Now, let's put that into our equation:
$$\cos u + (2\cos^2 u - 1) = 0$$
Let's rearrange it to make it look nicer, like a quadratic equation we know how to solve:
$$2\cos^2 u + \cos u - 1 = 0$$

This looks like a quadratic equation if we think of $\cos u$ as a single variable, like 'x'. Let's pretend $x = \cos u$.
So, we have:
$$2x^2 + x - 1 = 0$$

Now, we can factor this quadratic equation.

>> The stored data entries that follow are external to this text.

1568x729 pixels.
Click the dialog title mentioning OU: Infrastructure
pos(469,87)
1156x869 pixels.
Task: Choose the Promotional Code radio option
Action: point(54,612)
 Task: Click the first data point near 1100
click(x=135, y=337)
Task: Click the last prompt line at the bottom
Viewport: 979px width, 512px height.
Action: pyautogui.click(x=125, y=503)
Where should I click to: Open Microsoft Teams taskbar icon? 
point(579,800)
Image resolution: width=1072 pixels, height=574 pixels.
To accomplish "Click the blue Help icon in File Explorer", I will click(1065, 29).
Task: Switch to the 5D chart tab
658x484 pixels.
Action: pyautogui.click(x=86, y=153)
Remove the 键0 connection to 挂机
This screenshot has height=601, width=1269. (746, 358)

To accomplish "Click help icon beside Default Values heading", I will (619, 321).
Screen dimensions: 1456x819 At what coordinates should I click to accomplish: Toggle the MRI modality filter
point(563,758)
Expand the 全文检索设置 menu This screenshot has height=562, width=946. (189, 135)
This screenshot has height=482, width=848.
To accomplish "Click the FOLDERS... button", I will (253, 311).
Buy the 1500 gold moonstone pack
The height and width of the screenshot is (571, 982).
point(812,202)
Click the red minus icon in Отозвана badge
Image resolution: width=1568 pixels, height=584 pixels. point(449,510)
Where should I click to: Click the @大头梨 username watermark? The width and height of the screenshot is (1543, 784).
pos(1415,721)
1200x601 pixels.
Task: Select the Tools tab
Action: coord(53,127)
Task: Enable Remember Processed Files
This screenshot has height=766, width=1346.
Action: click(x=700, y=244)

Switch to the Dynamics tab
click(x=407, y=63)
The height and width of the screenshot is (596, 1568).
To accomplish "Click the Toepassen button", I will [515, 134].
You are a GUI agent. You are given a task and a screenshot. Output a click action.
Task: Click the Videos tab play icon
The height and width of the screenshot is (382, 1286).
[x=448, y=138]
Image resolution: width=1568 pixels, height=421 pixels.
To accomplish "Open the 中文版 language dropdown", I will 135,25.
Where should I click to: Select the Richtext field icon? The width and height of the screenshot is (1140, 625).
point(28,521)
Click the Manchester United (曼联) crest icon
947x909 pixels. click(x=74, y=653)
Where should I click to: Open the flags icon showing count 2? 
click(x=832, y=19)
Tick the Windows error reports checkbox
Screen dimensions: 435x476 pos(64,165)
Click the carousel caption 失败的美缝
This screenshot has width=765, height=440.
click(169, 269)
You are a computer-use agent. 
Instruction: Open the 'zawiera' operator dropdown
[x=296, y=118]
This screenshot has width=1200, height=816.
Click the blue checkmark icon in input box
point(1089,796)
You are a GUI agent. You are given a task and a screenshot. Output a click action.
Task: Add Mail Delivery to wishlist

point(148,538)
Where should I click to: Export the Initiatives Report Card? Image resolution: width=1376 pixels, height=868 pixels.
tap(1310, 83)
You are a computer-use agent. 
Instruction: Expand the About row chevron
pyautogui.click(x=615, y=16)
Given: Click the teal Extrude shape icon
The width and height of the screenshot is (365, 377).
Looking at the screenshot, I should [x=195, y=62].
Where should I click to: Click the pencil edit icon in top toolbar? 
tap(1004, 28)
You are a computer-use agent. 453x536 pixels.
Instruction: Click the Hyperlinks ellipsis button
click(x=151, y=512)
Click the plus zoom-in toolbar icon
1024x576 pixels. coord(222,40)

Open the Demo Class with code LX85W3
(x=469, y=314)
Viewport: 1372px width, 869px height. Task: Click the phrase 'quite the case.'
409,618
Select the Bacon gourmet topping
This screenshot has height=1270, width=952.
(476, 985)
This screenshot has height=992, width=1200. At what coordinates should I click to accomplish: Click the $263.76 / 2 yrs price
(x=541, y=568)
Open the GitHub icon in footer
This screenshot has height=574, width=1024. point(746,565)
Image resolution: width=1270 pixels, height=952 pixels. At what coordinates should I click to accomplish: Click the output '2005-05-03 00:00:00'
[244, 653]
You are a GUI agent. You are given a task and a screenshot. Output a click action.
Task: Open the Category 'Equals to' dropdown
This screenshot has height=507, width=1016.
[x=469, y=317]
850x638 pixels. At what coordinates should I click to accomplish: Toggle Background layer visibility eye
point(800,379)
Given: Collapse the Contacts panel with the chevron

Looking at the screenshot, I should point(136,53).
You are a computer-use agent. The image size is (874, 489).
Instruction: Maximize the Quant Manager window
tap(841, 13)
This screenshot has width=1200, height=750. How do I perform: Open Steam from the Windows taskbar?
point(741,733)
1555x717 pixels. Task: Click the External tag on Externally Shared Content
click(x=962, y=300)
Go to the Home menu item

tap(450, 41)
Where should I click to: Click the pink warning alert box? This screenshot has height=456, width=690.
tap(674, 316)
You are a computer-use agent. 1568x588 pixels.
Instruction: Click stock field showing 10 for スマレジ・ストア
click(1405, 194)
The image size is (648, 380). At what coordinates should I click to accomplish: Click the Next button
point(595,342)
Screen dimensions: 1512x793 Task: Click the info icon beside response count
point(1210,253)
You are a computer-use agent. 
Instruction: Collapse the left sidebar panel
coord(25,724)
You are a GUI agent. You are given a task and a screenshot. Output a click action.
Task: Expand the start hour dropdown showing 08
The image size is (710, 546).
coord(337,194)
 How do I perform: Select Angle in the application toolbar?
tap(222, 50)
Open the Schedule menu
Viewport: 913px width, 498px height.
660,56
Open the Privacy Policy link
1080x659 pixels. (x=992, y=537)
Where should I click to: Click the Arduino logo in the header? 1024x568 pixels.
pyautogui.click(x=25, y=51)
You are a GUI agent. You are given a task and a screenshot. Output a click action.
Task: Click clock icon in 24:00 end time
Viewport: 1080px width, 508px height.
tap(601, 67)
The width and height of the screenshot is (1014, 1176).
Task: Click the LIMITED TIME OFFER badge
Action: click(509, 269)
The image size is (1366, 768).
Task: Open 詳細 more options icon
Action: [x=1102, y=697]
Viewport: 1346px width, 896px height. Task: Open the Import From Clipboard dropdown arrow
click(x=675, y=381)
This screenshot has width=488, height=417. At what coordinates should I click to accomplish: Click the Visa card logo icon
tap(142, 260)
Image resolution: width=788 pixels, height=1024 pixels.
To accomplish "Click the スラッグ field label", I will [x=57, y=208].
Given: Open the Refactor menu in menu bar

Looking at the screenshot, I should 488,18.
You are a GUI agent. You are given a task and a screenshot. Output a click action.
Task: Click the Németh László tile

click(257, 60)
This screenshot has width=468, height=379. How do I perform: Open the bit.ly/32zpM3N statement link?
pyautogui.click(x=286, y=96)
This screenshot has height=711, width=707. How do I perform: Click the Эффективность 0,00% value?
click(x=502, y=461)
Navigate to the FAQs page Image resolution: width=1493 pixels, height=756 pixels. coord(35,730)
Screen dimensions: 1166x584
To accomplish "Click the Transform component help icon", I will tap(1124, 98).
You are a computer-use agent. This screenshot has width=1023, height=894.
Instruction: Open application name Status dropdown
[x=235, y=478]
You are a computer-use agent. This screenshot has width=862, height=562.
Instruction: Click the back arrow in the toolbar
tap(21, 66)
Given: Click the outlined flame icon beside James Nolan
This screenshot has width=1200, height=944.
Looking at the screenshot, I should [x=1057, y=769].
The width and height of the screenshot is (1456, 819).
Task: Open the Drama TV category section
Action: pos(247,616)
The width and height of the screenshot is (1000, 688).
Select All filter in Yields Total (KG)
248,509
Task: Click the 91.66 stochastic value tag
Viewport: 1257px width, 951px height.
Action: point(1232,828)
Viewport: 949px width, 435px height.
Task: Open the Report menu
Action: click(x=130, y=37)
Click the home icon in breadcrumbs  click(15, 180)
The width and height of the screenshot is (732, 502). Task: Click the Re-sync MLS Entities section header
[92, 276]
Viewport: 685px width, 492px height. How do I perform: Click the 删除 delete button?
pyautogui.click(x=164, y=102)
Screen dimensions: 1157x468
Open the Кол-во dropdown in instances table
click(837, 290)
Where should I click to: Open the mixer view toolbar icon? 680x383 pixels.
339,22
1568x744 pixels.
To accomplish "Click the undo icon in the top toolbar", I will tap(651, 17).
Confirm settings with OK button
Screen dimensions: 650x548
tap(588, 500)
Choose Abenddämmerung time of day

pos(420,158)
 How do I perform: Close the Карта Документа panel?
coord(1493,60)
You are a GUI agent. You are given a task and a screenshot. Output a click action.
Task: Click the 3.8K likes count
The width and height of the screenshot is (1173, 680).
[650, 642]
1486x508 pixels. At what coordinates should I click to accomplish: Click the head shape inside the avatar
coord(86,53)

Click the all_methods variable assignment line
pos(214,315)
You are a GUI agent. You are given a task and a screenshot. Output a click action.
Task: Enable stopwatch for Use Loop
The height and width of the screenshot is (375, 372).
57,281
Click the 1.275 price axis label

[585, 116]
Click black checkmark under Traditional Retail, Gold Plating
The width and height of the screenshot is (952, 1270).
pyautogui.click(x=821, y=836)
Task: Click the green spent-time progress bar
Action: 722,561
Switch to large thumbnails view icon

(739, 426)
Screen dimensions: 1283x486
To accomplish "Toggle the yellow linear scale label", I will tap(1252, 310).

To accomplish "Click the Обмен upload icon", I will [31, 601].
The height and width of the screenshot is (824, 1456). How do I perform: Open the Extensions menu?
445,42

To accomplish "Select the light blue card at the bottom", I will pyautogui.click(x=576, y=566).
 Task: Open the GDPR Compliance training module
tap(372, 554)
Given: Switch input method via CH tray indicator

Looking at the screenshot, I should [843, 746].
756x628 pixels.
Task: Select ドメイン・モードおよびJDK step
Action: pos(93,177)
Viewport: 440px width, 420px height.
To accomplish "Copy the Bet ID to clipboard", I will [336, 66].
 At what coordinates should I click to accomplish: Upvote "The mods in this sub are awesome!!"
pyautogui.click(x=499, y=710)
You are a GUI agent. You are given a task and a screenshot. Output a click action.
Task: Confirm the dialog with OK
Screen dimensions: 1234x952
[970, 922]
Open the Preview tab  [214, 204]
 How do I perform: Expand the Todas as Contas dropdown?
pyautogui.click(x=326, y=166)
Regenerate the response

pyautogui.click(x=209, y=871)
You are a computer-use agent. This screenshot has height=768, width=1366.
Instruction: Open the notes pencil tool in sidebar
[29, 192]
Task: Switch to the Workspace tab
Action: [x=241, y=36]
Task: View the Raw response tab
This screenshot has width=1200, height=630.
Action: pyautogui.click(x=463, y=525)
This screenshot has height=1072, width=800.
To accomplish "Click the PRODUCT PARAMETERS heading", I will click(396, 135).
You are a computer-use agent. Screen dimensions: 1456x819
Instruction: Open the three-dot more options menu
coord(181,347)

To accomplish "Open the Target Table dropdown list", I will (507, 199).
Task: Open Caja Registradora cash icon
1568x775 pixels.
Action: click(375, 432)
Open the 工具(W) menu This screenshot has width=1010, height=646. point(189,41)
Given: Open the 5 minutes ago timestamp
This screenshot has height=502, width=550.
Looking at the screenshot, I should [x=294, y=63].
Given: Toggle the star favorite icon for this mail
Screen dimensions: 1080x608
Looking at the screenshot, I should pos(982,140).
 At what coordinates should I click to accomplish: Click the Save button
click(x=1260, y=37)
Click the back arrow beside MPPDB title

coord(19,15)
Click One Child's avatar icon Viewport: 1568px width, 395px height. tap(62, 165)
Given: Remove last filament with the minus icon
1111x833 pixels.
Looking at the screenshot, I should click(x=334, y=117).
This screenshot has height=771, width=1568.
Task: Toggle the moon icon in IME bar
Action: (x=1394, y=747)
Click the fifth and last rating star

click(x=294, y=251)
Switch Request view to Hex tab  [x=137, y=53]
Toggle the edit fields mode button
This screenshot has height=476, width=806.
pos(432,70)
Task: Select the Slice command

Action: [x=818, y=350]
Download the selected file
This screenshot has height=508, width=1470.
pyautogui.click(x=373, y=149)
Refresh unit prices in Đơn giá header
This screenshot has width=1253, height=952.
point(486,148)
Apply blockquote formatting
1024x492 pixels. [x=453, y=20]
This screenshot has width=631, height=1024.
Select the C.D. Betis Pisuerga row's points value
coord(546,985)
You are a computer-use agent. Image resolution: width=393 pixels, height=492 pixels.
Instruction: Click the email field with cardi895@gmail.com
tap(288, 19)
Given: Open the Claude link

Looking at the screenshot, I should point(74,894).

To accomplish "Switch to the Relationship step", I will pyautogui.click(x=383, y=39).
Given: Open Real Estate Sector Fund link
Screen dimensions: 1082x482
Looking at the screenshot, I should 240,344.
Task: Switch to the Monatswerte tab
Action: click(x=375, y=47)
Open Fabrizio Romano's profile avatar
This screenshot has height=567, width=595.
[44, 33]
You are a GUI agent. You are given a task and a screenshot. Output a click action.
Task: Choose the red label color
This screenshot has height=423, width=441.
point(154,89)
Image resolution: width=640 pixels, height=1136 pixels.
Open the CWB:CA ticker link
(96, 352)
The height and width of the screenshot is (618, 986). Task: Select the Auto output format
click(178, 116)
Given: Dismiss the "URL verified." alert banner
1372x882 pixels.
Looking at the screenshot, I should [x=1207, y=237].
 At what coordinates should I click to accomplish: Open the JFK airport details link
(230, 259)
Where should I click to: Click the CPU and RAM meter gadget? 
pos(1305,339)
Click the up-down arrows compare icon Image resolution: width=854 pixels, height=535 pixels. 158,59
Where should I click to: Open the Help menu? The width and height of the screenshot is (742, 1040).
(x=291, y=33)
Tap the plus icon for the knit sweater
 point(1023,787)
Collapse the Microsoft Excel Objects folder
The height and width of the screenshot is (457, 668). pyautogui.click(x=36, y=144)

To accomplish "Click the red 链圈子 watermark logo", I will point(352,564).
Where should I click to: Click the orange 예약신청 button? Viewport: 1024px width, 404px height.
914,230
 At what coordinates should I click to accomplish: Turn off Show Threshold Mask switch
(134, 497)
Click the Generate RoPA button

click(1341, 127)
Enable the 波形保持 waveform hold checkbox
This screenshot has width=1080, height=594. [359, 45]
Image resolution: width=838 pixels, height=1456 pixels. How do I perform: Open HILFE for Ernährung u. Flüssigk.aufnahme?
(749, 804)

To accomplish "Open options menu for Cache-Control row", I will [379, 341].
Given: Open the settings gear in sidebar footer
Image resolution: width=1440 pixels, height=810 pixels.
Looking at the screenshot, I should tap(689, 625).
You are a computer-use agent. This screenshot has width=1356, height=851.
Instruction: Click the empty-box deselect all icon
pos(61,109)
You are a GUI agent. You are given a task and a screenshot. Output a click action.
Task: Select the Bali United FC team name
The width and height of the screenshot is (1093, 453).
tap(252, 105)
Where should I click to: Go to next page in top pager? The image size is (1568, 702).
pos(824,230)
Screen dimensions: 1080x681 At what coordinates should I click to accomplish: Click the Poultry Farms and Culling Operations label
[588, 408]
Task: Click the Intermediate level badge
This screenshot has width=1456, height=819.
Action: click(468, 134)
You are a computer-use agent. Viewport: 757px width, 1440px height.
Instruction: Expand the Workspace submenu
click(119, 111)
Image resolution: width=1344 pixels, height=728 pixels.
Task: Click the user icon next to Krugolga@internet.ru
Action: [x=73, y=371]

I need two numbers that multiply to $2 \times (-1) = -2$ and add up to $1$. Those numbers are $2$ and $-1$.
So, we can rewrite the middle term:
$$2x^2 + 2x - x - 1 = 0$$
Now, let's group them and factor:
$$2x(x+1) - 1(x+1) = 0$$
$$(2x - 1)(x+1) = 0$$

This gives us two possibilities:
1. $2x - 1 = 0$
2. $x + 1 = 0$

Let's solve each one for 'x', and remember 'x' is really $\cos u$:

**Case 1: $2x - 1 = 0$**
$2x = 1$
$x = \frac{1}{2}$
So, $\cos u = \frac{1}{2}$.
Now, I need to find the angles 'u' between $0$ and $2\pi$ (that's $0$ to $360^\circ$) where cosine is $1/2$.
I know that $\cos(\frac{\pi}{3}) = \frac{1}{2}$ (that's $60^\circ$).
Since cosine is positive in the first and fourth quadrants, the other angle will be $2\pi - \frac{\pi}{3} = \frac{6\pi - \pi}{3} = \frac{5\pi}{3}$ (that's $300^\circ$).
So, from this case, we get $u = \frac{\pi}{3}$ and $u = \frac{5\pi}{3}$.

**Case 2: $x + 1 = 0$**
$x = -1$
So, $\cos u = -1$.
Now, I need to find the angles 'u' between $0$ and $2\pi$ where cosine is $-1$.
I know that $\cos(\pi) = -1$ (that's $180^\circ$).
So, from this case, we get $u = \pi$.

Putting all our solutions together that are in the interval $[0, 2\pi)$:
The solutions are $u = \frac{\pi}{3}, \pi, \frac{5\pi}{3}$.